When a transfusion claim is denied, Medicare offers a five-level appeals process. Given the documentation-heavy nature of transfusion billing, the most common denial reasons involve missing or insufficient medical necessity documentation, incorrect coding, and failures to link the diagnosis code properly to the procedure.
The strongest appeals include the complete medical record that should have accompanied the original claim: the physician’s order, lab results, monitoring records, and a clear narrative connecting the patient’s condition to the need for transfusion. If the denial was based on coding rather than medical necessity, correcting the code and resubmitting may resolve the issue faster than a formal appeal.
Blood transfusion claims attract audit scrutiny because of the multiple billing components and the potential for errors in site-of-service coding. OIG reviews have found that hospitals sometimes bill inpatient claims for services that should have been billed as outpatient, resulting in millions of dollars in overpayments.

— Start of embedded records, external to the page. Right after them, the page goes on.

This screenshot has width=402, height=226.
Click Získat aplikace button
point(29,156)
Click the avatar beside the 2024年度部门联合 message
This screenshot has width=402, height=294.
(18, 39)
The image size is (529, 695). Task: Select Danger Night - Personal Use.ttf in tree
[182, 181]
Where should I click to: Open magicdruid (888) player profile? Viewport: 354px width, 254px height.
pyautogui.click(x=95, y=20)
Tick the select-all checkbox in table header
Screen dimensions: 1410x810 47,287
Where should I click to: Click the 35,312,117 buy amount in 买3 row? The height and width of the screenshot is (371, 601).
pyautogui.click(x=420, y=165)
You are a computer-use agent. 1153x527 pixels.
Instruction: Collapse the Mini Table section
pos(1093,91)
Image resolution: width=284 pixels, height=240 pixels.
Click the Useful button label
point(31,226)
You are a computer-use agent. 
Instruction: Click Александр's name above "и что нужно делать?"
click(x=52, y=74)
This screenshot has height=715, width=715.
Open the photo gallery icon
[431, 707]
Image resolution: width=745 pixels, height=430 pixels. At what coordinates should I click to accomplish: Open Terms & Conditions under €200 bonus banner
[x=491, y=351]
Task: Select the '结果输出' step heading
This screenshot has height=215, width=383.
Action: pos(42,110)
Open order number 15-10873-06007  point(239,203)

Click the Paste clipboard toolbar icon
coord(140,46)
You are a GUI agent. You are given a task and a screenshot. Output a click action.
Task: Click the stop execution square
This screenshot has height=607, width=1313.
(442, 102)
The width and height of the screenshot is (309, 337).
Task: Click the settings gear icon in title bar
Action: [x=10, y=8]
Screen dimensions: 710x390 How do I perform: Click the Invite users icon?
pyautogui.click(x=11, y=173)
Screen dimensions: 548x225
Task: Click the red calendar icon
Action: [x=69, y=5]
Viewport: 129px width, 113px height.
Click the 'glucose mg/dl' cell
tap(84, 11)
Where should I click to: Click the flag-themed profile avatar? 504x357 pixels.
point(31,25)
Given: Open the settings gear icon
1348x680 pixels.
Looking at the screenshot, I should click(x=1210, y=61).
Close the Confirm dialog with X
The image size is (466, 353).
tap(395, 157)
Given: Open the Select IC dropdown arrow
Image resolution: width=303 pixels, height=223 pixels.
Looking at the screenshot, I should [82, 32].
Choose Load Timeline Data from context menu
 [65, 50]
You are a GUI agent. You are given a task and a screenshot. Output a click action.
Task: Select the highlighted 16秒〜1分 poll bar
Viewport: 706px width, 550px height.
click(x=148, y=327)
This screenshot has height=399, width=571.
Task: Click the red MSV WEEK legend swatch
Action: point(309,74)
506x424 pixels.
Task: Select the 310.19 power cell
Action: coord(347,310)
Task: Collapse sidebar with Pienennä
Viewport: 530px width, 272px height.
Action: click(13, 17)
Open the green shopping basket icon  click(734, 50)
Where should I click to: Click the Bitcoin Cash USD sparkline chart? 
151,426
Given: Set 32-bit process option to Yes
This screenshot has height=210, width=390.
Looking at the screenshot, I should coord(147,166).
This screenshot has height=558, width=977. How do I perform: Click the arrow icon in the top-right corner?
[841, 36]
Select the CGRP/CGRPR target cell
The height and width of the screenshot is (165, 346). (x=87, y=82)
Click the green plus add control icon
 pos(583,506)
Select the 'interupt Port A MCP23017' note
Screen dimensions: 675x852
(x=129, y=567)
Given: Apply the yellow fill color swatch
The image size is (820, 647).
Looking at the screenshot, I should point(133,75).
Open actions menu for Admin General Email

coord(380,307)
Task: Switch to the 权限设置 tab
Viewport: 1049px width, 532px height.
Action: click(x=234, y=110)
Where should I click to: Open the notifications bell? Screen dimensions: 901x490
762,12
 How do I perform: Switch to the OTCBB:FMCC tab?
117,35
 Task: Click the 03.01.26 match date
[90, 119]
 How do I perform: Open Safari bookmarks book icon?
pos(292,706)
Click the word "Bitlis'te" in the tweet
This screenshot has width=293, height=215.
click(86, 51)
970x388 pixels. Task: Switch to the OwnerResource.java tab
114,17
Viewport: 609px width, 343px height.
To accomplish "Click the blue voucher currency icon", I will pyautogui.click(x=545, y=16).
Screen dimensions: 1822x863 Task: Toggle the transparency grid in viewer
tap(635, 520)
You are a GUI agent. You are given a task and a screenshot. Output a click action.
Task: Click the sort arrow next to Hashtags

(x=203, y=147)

Incorrect DRG assignments from wrong diagnosis or procedure codes are another recurring finding.
If a facility identifies that it received an overpayment on a transfusion claim, federal law requires it to report and return that overpayment within 60 days of identification. Any overpayment retained past that deadline is treated as an obligation under the False Claims Act, exposing the provider to treble damages and per-claim penalties.15Office of the Law Revision Counsel. 42 USC 1320a-7k – Medicare and Medicaid Program Integrity Provisions
The practical takeaway for billing departments: build internal audits around the most common transfusion billing errors. Verify that the site-of-service coding matches the actual care setting. Confirm the blood product P-code matches what was actually transfused. Check that only one administration charge appears per day. And make sure every claim is backed by documentation that can survive a records request years after the service was provided.